Evin sahibi kulaklarını biraz dikti, ziyaret eden arkadaş, sanki kendisiyle ilgili değilmiş gibi gösterdi. "Şimdi, görüyorsunuz, en son tanıştığımızda…" "Hayır, daha sonra…" "Sen de mi evli?" Köpek odadan geçti, sohbetten geçen süre, köpek odaya girdi ve yeni kırık şey gürültüsü. Evin sahibi tarafında sarı bir gülümseme vardı, ancak ziyaretçinin mükemmel bir ilgisizliği vardı. "Ölen kesinlikle amcaydı… onu hatırlıyor musun?" "Hatırlıyorum, neden, başka neydi… hayır?"
Köpek bir mobilyanın üzerine atladı, lambayı düşürdü, sonra kirli pençeleriyle (zaman geçti) kanepeye tırmandı ve orada canlandırmasının dijital izlerini bıraktı. İki arkadaş gergin, şimdi Danua'yı duymamayı tercih etti.
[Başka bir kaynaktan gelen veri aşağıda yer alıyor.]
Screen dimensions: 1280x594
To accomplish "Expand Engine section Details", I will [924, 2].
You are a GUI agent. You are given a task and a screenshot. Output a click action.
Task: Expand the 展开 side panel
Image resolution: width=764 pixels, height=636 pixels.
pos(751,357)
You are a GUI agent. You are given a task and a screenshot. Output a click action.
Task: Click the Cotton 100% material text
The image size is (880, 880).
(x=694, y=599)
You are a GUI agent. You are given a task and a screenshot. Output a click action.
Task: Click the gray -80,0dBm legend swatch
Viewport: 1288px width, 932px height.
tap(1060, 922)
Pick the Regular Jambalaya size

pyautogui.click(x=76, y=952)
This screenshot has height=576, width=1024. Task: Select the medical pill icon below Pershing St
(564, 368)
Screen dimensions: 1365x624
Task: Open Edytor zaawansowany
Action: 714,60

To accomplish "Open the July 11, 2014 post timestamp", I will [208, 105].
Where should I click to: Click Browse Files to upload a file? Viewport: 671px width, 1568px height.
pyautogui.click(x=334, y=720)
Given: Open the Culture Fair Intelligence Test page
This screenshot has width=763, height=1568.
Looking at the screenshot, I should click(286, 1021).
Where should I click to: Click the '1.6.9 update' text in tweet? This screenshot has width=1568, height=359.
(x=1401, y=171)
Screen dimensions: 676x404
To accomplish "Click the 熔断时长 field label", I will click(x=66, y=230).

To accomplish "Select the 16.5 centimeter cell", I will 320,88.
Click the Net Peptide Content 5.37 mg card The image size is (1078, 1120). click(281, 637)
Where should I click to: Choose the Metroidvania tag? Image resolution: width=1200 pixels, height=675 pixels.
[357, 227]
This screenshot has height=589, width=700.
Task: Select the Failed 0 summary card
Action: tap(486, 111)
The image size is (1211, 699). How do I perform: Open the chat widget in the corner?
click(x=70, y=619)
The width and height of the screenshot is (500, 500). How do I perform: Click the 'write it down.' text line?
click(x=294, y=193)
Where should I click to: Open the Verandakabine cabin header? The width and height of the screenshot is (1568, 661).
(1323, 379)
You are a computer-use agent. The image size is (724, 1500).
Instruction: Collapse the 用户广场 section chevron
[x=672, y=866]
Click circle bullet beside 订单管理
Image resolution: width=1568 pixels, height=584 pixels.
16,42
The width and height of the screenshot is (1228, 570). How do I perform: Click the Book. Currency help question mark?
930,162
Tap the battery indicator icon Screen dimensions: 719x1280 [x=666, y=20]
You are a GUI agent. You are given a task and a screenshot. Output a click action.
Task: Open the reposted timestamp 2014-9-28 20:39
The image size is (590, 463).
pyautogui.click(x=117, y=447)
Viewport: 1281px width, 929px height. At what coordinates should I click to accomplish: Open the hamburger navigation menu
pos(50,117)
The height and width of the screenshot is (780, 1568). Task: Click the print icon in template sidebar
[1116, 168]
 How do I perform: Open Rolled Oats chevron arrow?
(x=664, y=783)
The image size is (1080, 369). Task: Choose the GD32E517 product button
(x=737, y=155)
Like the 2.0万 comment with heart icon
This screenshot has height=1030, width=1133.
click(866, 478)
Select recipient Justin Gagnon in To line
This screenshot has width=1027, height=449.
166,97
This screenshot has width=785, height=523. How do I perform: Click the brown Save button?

Sonunda ziyaretçi gitmişti. Vedalaştı, geldiğinde coşkulu bir şekilde gitti ve gitti. Gitti.
Ama evin sahibi "Köpeğini almayacak mısın?" Diye sorduğunda hala gidiyordu. "Köpek mi? Köpek mi? Oh, hayır! Benim değil, hayır. İçeri girdiğimde doğal olarak benimle geldi ve senin olduğunu düşündüm. Senin değil, değil mi?"
Ahlaki: Arkadaşlarda belirli kusurları fark ettiğimizde, her zaman aydınlatıcı bir konuşma yapmalıyız.
1) Misafir arkadaşı, köpeğin mutfakta bir şeyi kırdığını fark ettiğinde neden konuşmadı?
Çünkü evin sahibine ait olduğunu düşündüğü köpeğin verdiği zararı yorumlamaktan çekiniyordu.
2) Arkadaşlar neden gergindi?
Köpeğin yaptığı hasarın bir sonucu olarak.
3) "Sarı gülümseme" ne anlama geliyor ve sahibi neden böyle gülümsedi?
İsteksiz ya da sahte bir gülümseme demektir. Sahibi, arkadaşıyla köpek için kavga etmek istemediği için böyle gülümsedi, ancak duruma sabrını kaybediyordu.
4) Köpeğin sahibi kimdir?
Biz bilmiyoruz.
5) Chronicle'ı komik yapan nedir?
Arkadaşların köpeğin davranışından bahsetmemesi, çünkü her birinin köpeğin diğer arkadaşına ait olduğunu düşünmesi ve buna karşı çıkmak istememesi.